*** MATERIAL FOR THE TASK

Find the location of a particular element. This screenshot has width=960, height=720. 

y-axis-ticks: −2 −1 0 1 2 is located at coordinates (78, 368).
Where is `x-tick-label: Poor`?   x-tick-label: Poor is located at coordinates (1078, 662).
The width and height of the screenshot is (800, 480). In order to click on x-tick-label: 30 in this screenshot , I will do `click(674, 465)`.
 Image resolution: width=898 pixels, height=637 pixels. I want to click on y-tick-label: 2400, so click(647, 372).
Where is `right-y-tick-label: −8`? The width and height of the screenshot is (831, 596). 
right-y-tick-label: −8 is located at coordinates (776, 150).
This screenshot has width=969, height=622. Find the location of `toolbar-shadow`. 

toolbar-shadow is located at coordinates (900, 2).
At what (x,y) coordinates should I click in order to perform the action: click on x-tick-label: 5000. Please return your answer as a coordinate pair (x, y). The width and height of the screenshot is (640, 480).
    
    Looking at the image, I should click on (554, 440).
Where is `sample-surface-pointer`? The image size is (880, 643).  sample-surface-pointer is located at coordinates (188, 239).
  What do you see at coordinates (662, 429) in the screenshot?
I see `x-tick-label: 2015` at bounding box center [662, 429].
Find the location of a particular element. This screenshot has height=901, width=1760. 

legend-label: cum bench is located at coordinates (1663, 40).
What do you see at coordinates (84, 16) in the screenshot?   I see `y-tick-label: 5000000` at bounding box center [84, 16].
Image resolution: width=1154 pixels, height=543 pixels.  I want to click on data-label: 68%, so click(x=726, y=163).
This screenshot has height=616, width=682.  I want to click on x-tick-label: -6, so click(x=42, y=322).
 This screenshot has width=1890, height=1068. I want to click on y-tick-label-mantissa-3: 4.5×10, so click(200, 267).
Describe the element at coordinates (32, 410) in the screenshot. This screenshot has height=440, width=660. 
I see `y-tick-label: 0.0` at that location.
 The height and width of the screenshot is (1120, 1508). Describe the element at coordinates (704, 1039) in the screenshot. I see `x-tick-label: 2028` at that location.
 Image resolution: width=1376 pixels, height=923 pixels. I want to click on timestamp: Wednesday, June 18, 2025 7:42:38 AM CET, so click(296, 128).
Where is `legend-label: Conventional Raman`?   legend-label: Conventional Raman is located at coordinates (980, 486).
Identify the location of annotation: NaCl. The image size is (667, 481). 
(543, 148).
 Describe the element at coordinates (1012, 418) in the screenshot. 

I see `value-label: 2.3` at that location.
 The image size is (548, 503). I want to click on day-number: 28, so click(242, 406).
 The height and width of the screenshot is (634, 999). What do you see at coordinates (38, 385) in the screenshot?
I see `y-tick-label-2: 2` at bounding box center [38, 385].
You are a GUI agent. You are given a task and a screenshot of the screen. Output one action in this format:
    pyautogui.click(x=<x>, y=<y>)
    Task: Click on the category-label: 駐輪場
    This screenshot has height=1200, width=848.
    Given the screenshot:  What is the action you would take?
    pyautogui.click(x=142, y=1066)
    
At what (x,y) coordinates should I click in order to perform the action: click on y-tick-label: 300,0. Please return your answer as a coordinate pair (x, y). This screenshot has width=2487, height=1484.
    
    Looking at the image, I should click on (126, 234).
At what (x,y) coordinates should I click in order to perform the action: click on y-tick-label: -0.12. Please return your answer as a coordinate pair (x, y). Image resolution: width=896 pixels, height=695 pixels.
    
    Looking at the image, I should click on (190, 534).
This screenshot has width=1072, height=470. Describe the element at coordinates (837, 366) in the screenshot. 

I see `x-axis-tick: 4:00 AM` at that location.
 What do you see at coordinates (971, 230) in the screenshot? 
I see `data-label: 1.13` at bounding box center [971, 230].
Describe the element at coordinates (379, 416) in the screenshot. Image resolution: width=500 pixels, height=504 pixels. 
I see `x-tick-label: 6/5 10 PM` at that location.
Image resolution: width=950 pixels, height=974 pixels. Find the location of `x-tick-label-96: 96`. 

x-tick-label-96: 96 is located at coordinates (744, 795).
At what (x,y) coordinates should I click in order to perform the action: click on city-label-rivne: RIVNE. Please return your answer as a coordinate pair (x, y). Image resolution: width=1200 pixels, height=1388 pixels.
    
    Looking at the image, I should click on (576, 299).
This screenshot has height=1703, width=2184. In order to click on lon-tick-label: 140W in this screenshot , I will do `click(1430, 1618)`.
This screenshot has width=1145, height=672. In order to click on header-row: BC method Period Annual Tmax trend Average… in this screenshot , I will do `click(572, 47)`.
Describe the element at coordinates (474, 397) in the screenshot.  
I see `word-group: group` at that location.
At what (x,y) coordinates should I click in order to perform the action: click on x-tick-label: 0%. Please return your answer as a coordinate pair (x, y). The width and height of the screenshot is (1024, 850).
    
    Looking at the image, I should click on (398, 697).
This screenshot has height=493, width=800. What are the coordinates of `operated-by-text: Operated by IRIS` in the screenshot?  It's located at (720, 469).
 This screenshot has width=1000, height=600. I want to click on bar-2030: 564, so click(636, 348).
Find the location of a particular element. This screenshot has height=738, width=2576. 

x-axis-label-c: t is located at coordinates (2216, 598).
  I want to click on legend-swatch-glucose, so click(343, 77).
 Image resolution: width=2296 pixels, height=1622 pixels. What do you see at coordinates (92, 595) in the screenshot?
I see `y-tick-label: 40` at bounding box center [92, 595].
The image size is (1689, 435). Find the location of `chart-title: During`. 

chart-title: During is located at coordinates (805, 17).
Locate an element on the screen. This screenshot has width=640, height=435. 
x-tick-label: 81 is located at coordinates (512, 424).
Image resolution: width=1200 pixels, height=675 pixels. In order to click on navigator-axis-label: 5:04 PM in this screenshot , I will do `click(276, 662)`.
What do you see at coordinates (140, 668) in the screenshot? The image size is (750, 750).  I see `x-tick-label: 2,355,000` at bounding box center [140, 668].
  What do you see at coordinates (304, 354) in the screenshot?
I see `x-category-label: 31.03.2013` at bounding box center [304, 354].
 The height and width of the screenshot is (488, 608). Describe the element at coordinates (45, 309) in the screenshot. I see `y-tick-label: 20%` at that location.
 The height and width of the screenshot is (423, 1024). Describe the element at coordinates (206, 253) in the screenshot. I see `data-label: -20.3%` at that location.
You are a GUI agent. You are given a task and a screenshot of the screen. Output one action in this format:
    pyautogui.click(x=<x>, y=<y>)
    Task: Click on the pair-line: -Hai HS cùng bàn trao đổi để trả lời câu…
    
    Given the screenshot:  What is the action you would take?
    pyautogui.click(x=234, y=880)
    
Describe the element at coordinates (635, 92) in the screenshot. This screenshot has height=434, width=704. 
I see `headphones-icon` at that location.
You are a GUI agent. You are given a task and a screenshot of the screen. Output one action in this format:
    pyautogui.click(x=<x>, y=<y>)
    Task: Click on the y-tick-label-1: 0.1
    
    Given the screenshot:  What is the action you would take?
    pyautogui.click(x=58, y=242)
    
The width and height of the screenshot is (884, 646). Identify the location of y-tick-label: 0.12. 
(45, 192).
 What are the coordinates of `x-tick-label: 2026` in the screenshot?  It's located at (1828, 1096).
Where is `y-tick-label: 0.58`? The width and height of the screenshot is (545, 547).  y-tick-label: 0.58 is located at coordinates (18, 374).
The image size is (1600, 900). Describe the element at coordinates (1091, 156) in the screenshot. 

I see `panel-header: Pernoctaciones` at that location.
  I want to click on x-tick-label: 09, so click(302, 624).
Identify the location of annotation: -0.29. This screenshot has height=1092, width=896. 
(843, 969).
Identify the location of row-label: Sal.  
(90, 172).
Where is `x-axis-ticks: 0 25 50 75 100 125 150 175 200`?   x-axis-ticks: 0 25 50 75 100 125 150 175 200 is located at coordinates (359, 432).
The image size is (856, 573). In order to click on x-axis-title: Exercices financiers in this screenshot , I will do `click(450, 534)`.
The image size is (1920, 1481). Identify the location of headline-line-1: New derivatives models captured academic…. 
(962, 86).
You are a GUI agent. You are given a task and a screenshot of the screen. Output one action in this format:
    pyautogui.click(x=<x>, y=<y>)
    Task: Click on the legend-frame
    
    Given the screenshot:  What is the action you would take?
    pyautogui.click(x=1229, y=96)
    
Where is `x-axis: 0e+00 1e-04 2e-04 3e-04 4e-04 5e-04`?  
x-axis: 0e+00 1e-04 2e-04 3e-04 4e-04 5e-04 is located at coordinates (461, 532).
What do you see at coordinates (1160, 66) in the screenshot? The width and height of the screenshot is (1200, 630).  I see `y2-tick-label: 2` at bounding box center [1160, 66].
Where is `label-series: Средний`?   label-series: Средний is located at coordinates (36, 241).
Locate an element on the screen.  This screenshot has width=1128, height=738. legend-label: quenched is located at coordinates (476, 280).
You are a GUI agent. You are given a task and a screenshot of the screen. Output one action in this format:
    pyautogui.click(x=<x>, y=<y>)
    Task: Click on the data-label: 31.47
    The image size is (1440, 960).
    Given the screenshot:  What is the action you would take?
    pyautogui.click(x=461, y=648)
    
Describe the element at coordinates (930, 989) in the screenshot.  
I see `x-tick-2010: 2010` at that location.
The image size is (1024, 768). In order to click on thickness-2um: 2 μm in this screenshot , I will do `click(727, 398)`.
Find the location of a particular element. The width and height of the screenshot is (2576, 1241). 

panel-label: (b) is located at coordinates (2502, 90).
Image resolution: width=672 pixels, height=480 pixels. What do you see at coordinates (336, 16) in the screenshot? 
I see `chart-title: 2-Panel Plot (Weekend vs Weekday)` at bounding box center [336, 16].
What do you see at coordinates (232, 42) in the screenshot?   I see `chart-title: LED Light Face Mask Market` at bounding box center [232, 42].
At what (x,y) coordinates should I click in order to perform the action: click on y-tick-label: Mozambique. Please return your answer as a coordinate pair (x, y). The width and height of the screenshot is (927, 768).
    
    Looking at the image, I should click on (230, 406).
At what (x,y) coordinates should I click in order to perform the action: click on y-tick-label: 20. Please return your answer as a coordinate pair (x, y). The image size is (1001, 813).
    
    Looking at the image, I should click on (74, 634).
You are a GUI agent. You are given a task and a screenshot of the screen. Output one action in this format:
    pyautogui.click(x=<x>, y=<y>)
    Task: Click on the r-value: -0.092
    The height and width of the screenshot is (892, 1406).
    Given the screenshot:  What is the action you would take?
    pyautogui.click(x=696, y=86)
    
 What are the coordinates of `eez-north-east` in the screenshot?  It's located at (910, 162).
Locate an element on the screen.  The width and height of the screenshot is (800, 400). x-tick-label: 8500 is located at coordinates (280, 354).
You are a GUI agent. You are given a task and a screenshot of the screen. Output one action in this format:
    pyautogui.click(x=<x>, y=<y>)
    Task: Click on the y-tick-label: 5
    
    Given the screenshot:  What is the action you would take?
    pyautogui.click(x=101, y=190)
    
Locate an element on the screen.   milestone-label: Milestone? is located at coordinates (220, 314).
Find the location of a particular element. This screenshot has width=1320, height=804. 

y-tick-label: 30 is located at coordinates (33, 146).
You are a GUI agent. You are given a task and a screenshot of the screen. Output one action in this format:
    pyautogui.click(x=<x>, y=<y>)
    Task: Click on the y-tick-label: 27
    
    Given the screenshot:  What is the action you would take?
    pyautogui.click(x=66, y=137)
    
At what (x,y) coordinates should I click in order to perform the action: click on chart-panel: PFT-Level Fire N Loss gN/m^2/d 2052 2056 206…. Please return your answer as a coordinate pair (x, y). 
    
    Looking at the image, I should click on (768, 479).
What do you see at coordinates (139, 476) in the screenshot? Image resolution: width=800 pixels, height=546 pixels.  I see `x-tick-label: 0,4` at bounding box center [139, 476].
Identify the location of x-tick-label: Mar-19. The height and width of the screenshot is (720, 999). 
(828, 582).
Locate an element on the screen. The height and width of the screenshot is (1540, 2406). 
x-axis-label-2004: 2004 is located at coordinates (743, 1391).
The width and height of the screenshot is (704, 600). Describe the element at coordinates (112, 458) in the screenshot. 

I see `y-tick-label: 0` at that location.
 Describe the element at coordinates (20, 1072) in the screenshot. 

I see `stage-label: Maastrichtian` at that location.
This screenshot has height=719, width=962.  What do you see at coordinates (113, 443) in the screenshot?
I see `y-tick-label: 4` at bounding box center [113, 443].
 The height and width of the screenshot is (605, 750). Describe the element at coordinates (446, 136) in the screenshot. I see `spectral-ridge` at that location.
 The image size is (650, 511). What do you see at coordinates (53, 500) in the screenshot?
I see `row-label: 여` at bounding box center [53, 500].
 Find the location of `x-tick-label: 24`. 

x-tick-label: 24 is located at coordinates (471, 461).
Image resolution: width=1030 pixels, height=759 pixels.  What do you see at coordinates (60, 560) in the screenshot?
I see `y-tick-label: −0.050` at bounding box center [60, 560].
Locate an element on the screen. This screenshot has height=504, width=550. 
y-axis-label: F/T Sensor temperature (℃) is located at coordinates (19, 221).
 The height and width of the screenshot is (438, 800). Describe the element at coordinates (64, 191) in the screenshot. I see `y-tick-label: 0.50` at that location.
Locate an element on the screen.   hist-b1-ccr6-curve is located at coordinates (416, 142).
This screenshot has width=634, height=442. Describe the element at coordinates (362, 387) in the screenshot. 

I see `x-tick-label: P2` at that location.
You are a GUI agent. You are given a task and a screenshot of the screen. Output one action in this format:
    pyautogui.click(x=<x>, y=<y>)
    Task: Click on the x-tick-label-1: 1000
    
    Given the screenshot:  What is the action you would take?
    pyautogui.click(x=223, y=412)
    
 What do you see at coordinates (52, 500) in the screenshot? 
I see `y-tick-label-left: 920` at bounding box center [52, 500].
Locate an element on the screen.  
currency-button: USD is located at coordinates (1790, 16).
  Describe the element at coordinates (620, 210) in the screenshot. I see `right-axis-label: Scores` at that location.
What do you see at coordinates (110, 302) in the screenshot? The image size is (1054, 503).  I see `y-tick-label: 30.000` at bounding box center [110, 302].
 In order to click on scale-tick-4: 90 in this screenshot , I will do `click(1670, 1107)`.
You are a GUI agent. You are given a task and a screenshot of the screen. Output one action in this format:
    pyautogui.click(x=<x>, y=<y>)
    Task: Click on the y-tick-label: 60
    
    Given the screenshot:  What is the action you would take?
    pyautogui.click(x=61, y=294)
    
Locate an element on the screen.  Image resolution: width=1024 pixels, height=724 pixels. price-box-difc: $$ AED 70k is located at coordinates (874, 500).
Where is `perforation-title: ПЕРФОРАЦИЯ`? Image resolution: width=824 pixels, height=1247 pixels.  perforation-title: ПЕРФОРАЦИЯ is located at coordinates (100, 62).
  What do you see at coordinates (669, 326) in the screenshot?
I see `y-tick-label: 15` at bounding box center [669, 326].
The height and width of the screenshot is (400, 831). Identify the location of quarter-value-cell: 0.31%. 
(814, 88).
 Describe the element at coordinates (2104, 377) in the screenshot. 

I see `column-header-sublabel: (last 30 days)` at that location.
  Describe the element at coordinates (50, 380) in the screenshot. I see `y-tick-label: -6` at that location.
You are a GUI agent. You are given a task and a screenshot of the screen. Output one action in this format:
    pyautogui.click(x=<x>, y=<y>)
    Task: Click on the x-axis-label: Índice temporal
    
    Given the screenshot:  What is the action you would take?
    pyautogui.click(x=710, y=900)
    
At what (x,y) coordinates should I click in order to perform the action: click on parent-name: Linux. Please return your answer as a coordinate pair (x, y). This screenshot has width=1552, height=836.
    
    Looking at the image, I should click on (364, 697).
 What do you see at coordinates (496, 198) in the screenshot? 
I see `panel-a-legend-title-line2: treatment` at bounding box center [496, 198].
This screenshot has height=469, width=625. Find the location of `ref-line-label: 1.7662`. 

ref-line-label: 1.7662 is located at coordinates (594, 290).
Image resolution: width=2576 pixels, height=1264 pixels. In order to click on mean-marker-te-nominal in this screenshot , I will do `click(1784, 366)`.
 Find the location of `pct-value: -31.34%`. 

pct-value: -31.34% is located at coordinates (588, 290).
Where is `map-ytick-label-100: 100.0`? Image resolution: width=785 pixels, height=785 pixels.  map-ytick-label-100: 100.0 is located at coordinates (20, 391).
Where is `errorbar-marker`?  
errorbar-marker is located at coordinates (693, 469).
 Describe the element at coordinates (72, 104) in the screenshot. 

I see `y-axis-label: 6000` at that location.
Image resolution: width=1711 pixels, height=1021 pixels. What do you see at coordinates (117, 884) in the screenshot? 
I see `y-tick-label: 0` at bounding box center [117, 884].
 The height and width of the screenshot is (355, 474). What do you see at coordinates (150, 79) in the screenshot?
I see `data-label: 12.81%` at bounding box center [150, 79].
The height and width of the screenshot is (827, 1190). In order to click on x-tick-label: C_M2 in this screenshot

******

WHAT THIS TASK INVOLVES
Rewrite the material from the line containing "coordinates (100, 62)." through the line containing "ref-line-label: 1.7662 is", replacing "Find the location of" with "Give the position of" and leaving all else unchanged.

THE COMPLETED TASK
Where is `perforation-title: ПЕРФОРАЦИЯ`? Image resolution: width=824 pixels, height=1247 pixels.  perforation-title: ПЕРФОРАЦИЯ is located at coordinates (100, 62).
  What do you see at coordinates (669, 326) in the screenshot?
I see `y-tick-label: 15` at bounding box center [669, 326].
The height and width of the screenshot is (400, 831). Identify the location of quarter-value-cell: 0.31%. 
(814, 88).
 Describe the element at coordinates (2104, 377) in the screenshot. 

I see `column-header-sublabel: (last 30 days)` at that location.
  Describe the element at coordinates (50, 380) in the screenshot. I see `y-tick-label: -6` at that location.
You are a GUI agent. You are given a task and a screenshot of the screen. Output one action in this format:
    pyautogui.click(x=<x>, y=<y>)
    Task: Click on the x-axis-label: Índice temporal
    
    Given the screenshot:  What is the action you would take?
    pyautogui.click(x=710, y=900)
    
At what (x,y) coordinates should I click in order to perform the action: click on parent-name: Linux. Please return your answer as a coordinate pair (x, y). This screenshot has width=1552, height=836.
    
    Looking at the image, I should click on (364, 697).
 What do you see at coordinates (496, 198) in the screenshot? 
I see `panel-a-legend-title-line2: treatment` at bounding box center [496, 198].
This screenshot has height=469, width=625. Give the position of `ref-line-label: 1.7662`. 

ref-line-label: 1.7662 is located at coordinates (594, 290).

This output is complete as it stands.